→ Prompt:
Copy the entries exactly. Leave nothing out and add nothing.

→ Given records:
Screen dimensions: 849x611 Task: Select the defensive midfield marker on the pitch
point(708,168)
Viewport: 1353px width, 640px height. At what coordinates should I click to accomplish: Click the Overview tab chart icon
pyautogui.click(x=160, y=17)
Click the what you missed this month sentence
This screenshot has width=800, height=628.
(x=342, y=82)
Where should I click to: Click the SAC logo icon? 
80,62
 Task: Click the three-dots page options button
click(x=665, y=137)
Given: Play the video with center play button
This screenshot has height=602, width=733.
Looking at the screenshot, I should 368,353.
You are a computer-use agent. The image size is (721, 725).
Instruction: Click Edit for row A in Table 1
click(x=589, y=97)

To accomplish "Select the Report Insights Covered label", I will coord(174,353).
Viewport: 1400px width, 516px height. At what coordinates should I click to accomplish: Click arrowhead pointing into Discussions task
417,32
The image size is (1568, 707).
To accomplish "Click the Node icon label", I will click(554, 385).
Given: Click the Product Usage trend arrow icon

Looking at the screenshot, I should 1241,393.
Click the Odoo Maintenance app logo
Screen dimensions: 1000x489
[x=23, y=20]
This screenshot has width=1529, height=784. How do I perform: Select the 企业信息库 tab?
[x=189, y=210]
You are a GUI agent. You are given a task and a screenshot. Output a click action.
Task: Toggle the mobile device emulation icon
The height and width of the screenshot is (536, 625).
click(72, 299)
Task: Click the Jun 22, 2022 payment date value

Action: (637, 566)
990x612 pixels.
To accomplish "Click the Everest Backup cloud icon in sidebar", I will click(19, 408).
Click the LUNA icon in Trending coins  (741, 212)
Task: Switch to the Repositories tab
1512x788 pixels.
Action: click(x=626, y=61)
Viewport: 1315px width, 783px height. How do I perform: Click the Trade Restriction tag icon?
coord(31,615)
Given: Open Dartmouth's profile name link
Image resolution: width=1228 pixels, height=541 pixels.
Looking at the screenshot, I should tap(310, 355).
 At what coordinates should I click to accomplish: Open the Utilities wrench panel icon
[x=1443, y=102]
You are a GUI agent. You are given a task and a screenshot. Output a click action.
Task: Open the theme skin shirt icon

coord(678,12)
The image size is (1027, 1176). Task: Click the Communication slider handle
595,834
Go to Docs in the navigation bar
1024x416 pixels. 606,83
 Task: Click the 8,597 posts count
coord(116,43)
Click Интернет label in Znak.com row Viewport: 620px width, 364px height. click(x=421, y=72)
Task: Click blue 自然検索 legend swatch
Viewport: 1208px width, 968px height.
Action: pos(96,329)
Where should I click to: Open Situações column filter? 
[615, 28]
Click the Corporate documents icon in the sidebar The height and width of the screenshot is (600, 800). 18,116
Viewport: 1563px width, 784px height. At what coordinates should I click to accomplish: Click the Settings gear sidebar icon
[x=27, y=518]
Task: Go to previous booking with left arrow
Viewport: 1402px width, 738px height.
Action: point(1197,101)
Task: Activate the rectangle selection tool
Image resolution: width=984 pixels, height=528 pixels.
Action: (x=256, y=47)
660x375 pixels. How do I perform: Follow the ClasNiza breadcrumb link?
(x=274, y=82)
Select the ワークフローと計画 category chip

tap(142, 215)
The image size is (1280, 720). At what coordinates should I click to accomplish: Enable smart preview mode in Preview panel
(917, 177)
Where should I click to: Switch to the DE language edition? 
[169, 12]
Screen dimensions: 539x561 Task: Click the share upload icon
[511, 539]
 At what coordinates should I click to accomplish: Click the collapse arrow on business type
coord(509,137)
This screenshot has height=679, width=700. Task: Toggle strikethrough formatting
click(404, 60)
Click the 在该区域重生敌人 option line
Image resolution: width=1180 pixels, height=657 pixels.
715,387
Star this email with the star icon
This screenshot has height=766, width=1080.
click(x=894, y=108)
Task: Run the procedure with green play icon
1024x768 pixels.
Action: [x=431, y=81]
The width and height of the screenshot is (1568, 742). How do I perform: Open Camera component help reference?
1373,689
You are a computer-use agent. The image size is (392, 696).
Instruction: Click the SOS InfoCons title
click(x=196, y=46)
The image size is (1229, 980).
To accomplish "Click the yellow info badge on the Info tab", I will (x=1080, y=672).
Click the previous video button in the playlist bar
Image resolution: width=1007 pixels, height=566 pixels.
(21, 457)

→ Result of this exercise:
Screen dimensions: 849x611 Task: Select the defensive midfield marker on the pitch
point(708,168)
Viewport: 1353px width, 640px height. At what coordinates should I click to accomplish: Click the Overview tab chart icon
pyautogui.click(x=160, y=17)
Click the what you missed this month sentence
This screenshot has width=800, height=628.
(x=342, y=82)
Where should I click to: Click the SAC logo icon? 
80,62
 Task: Click the three-dots page options button
click(x=665, y=137)
Given: Play the video with center play button
This screenshot has height=602, width=733.
Looking at the screenshot, I should 368,353.
You are a computer-use agent. The image size is (721, 725).
Instruction: Click Edit for row A in Table 1
click(x=589, y=97)

To accomplish "Select the Report Insights Covered label", I will coord(174,353).
Viewport: 1400px width, 516px height. At what coordinates should I click to accomplish: Click arrowhead pointing into Discussions task
417,32
The image size is (1568, 707).
To accomplish "Click the Node icon label", I will click(554, 385).
Given: Click the Product Usage trend arrow icon

Looking at the screenshot, I should 1241,393.
Click the Odoo Maintenance app logo
Screen dimensions: 1000x489
[x=23, y=20]
This screenshot has width=1529, height=784. How do I perform: Select the 企业信息库 tab?
[x=189, y=210]
You are a GUI agent. You are given a task and a screenshot. Output a click action.
Task: Toggle the mobile device emulation icon
The height and width of the screenshot is (536, 625).
click(72, 299)
Task: Click the Jun 22, 2022 payment date value

Action: (637, 566)
990x612 pixels.
To accomplish "Click the Everest Backup cloud icon in sidebar", I will click(19, 408).
Click the LUNA icon in Trending coins  (741, 212)
Task: Switch to the Repositories tab
1512x788 pixels.
Action: click(x=626, y=61)
Viewport: 1315px width, 783px height. How do I perform: Click the Trade Restriction tag icon?
coord(31,615)
Given: Open Dartmouth's profile name link
Image resolution: width=1228 pixels, height=541 pixels.
Looking at the screenshot, I should tap(310, 355).
 At what coordinates should I click to accomplish: Open the Utilities wrench panel icon
[x=1443, y=102]
You are a GUI agent. You are given a task and a screenshot. Output a click action.
Task: Open the theme skin shirt icon

coord(678,12)
The image size is (1027, 1176). Task: Click the Communication slider handle
595,834
Go to Docs in the navigation bar
1024x416 pixels. 606,83
 Task: Click the 8,597 posts count
coord(116,43)
Click Интернет label in Znak.com row Viewport: 620px width, 364px height. click(x=421, y=72)
Task: Click blue 自然検索 legend swatch
Viewport: 1208px width, 968px height.
Action: pos(96,329)
Where should I click to: Open Situações column filter? 
[615, 28]
Click the Corporate documents icon in the sidebar The height and width of the screenshot is (600, 800). 18,116
Viewport: 1563px width, 784px height. At what coordinates should I click to accomplish: Click the Settings gear sidebar icon
[x=27, y=518]
Task: Go to previous booking with left arrow
Viewport: 1402px width, 738px height.
Action: point(1197,101)
Task: Activate the rectangle selection tool
Image resolution: width=984 pixels, height=528 pixels.
Action: (x=256, y=47)
660x375 pixels. How do I perform: Follow the ClasNiza breadcrumb link?
(x=274, y=82)
Select the ワークフローと計画 category chip

tap(142, 215)
The image size is (1280, 720). At what coordinates should I click to accomplish: Enable smart preview mode in Preview panel
(917, 177)
Where should I click to: Switch to the DE language edition? 
[169, 12]
Screen dimensions: 539x561 Task: Click the share upload icon
[511, 539]
 At what coordinates should I click to accomplish: Click the collapse arrow on business type
coord(509,137)
This screenshot has height=679, width=700. Task: Toggle strikethrough formatting
click(404, 60)
Click the 在该区域重生敌人 option line
Image resolution: width=1180 pixels, height=657 pixels.
715,387
Star this email with the star icon
This screenshot has height=766, width=1080.
click(x=894, y=108)
Task: Run the procedure with green play icon
1024x768 pixels.
Action: [x=431, y=81]
The width and height of the screenshot is (1568, 742). How do I perform: Open Camera component help reference?
1373,689
You are a computer-use agent. The image size is (392, 696).
Instruction: Click the SOS InfoCons title
click(x=196, y=46)
The image size is (1229, 980).
To accomplish "Click the yellow info badge on the Info tab", I will (x=1080, y=672).
Click the previous video button in the playlist bar
Image resolution: width=1007 pixels, height=566 pixels.
(21, 457)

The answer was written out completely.